When school districts talk about merit pay, they talk about a merit lump sum set aside at the beginning of the year so that teachers can fight over a slice of the already-set merit pie. As I've said repeatedly, no school board in this country is ever going to say to the public, "Our teachers did such a great job this year that we need to raise taxes to cover all the well-earned merit pay bonuses we owe them."
Of course, somebody would have to figure out the merit system. How many Harvard grad students work in your district? And how exactly will you figure out the math score bonus for your phys ed teacher?
Districts could manage the financial challenges of this risk aversion model by pre-determining the aggregate merit pay in the district. This, combined with "pay for percentile," would absolutely guarantee open warfare among staff members, who would be earning their merit bonuses by literally ripping them dollars out of colleagues' hands. Boy, I bet teaching in that school would be fun.
The largest thing they haven't thought through
Instituted, this system will not play out like a merit bonus at all. If I start every year with an "extra" $4K (or whatever amount), I've gotten a raise, and every year I don't make my numbers is a year that I get a punitive retroactive pay cut.
In no time at all, this system morphs from a merit pay bonus system of rewards to a bad score DEmerit system of punishments. Rather than a bonus that really lifts up teachers, these folks have come up with a way to make punishment for low results even more painful and effective. A miracle indeed.

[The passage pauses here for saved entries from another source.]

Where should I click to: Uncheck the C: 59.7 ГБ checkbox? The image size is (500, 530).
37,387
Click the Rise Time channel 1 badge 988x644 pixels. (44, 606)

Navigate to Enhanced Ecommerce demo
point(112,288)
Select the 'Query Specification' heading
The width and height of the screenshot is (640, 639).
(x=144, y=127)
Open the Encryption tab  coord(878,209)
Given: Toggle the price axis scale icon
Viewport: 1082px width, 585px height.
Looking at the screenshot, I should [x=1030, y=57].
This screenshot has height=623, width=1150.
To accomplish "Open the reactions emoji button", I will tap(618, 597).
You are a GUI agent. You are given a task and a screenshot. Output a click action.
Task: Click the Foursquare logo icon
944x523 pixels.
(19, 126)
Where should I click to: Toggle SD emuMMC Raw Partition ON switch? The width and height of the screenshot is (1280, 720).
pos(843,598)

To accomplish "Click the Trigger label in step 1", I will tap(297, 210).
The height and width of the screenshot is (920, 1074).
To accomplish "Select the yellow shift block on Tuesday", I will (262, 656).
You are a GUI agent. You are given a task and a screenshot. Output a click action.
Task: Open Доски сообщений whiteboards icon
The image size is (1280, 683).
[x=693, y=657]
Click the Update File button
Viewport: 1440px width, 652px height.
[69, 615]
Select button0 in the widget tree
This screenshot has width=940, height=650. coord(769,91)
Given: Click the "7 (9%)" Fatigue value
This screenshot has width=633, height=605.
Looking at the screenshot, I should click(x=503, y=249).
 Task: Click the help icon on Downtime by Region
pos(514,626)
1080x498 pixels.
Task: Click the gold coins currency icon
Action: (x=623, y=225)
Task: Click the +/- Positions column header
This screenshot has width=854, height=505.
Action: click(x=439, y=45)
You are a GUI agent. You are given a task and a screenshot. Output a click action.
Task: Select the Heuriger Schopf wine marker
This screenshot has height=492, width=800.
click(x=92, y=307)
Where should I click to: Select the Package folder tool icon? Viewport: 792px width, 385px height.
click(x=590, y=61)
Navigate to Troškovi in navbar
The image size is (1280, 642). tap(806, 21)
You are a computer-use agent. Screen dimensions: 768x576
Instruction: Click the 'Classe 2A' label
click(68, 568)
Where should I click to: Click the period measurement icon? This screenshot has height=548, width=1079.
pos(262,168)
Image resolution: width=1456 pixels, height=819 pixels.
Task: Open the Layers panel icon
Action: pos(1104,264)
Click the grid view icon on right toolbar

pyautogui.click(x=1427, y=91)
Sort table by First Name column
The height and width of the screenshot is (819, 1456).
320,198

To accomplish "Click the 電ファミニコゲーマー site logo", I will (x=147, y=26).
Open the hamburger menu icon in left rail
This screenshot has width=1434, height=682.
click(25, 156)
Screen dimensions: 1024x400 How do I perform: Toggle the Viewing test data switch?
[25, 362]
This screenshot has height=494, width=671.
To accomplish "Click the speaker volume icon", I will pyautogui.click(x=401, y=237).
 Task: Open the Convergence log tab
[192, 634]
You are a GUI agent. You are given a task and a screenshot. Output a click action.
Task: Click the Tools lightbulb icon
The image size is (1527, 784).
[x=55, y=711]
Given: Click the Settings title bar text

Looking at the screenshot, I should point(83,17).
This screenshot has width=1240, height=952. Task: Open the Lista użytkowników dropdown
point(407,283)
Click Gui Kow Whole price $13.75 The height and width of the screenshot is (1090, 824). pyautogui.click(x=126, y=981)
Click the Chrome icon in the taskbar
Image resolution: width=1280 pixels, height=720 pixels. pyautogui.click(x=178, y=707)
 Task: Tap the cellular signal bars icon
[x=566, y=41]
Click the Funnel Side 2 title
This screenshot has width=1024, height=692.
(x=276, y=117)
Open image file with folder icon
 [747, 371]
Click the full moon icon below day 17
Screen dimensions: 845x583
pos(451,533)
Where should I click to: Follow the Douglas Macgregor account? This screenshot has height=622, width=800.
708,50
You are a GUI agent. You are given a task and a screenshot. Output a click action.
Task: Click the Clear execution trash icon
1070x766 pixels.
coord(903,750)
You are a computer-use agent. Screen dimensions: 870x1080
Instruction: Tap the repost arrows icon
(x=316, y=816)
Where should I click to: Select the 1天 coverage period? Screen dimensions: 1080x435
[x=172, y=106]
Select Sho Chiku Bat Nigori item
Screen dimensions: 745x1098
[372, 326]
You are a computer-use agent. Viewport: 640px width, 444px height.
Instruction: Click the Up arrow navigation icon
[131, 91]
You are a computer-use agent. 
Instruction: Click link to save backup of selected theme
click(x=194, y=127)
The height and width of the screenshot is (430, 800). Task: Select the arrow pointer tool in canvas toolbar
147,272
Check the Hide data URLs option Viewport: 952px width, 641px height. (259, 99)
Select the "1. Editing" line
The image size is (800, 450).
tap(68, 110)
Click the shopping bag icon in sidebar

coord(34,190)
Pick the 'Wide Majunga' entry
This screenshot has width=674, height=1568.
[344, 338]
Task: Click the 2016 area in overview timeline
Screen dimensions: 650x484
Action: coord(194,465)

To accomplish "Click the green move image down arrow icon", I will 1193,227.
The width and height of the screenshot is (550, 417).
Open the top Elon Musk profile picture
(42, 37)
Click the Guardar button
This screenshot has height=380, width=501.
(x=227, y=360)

Looks like the ThinkLink tests are kaput. Here is a pdf about their "wonderful" tests and the link to the site takes one to DiscoveryEd's assessment page. http://www.discoveryeducation.com//what-we-offer/assessment-resources/explore-assessment-resources/index.cfm Perhaps ThinkLink has morphed into one of DE's products, but it's unclear if that has happened.
ReplyDeleteAlso the original ThinkLink assessments started with 2nd grade, so, not only does the lack of four years of data make the take-away from the early grades suspect, the lack of tests makes one really wonder about the validity of that particular data set.
What a bunch of rot and nonsense. The Onion is starting to sound more sane than the reality of what's happening in public education.
Yes, the old Thinklink tests are a product of Discovery Education. It even said so on the test booklets.